I have no credit for this, I just formatted it for you and copied it from another source, and I hope it help you
[source: ECE 1754, Survey of Loop Transformation Techniques, Eric LaForest, March 19, 2010]
It is all about the distance between a two executive iterations, in the first the distance is 1 between one outer loop and inner loop, so there is a dependency between them.

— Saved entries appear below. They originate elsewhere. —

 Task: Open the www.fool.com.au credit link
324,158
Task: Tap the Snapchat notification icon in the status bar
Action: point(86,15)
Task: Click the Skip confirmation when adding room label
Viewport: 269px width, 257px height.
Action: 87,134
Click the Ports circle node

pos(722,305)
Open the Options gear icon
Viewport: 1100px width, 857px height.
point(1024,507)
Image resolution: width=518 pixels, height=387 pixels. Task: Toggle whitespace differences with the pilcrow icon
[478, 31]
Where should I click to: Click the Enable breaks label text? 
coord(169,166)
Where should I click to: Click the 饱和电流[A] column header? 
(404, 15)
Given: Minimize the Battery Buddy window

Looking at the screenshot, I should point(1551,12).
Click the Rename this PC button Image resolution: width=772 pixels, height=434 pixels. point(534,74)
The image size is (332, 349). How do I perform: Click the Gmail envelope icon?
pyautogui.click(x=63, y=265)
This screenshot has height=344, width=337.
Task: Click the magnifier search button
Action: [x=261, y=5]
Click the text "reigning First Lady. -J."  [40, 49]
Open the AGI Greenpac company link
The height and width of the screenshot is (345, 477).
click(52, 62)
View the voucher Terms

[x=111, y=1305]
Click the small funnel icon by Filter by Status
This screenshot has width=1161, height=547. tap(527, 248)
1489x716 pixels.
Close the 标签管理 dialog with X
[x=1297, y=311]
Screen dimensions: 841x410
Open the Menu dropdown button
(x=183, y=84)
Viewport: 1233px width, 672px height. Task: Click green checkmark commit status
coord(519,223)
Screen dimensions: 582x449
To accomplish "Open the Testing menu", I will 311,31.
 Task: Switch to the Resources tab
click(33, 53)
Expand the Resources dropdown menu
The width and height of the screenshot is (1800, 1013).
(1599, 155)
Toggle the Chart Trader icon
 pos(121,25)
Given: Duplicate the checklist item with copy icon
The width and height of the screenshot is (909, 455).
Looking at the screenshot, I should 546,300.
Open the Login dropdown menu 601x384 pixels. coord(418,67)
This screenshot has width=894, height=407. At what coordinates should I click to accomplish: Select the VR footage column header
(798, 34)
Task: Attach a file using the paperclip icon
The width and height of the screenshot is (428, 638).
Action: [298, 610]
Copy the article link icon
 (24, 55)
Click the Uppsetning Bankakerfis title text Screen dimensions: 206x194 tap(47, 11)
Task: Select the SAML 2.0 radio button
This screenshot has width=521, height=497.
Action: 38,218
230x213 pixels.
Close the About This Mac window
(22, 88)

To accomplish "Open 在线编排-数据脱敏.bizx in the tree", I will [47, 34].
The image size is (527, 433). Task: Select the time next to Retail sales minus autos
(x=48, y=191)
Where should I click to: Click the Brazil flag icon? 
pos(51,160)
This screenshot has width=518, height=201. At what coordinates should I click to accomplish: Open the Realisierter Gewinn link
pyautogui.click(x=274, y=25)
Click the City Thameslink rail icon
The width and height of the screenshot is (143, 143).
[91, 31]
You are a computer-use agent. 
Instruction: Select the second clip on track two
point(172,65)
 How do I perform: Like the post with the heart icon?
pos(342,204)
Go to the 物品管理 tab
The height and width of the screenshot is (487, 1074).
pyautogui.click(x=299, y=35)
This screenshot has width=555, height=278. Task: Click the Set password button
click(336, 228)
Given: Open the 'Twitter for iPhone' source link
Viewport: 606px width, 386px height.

Loop skewing does exactly what it says: it skews the execution of an inner loop
relative to an outer one. This is useful if the inner loop has a dependence on the outer loop which prevents it from running in parallel. For example, the following code has a dependency vector of {(1, 0),(0, 1)} .Neither loop can be parallelized
since they each carry a dependency. Simply interchanging the loops would merely
interchange the indices holding the dependencies, accomplishing nothing.
do i = 2, n-1
do j = 2, m-1
a[i,j] =
(a[i-1,j] + a[i,j-1] + a[i+1,j] + a[i,j+1]) / 4
end do
end do
Loop skewing is implemented by adding the index of the outer loop, times some
skewing factor f, to the bounds of the inner loop and subtracting the same value
from all the uses of the inner loop index. The subtraction keeps the indices within
the new loop bounds, preserving the correctness of the program. The effect on the
inner loop iterations is to shift their position in the array forwards by f relative
to the current outer loop, increasing the dependency distance to the outer loop
in the same manner. In other words, given a dependency vector (a, b), skewing
transforms it to (a, f a + b). Since this transformation preserves the lexicographic
order of the dependencies, it is always legal. Applying a skew factor of one to
the above inner loop yields the following code:
do i = 2, n-1
do j = 2+i, m-1+i
a[i,j-i] =
(a[i-1,j-i] + a[i,j-1-i] + a[i+1,j-i] + a[i,j+1-i]) / 4
end do
end do
This new code executes in the same manner, but with dependencies of {(1, 1),(0, 1)}. Both loops still carry a dependency. However, interchanging the loops at this point yields a dependence vector {(1, 0),(1, 1)}, as shown in the following code:
do j = 4, m+n-2
do i = max(2, j-m+1), min(n-1, j-2)
a[i,j-i] =
(a[i-1,j-i] + a[i,j-1-i] + a[i+1,j-i] + a[i,j+1-i]) / 4
end do
end do
The inner loop can now be parallelized since it has now no loop-carried dependency on j, and the dependency to i is carried by the outer loop.Note that
interchanging skewed loop bounds is no longer straightforward: each loop must
take into account the upper and lower bounds of the other loop.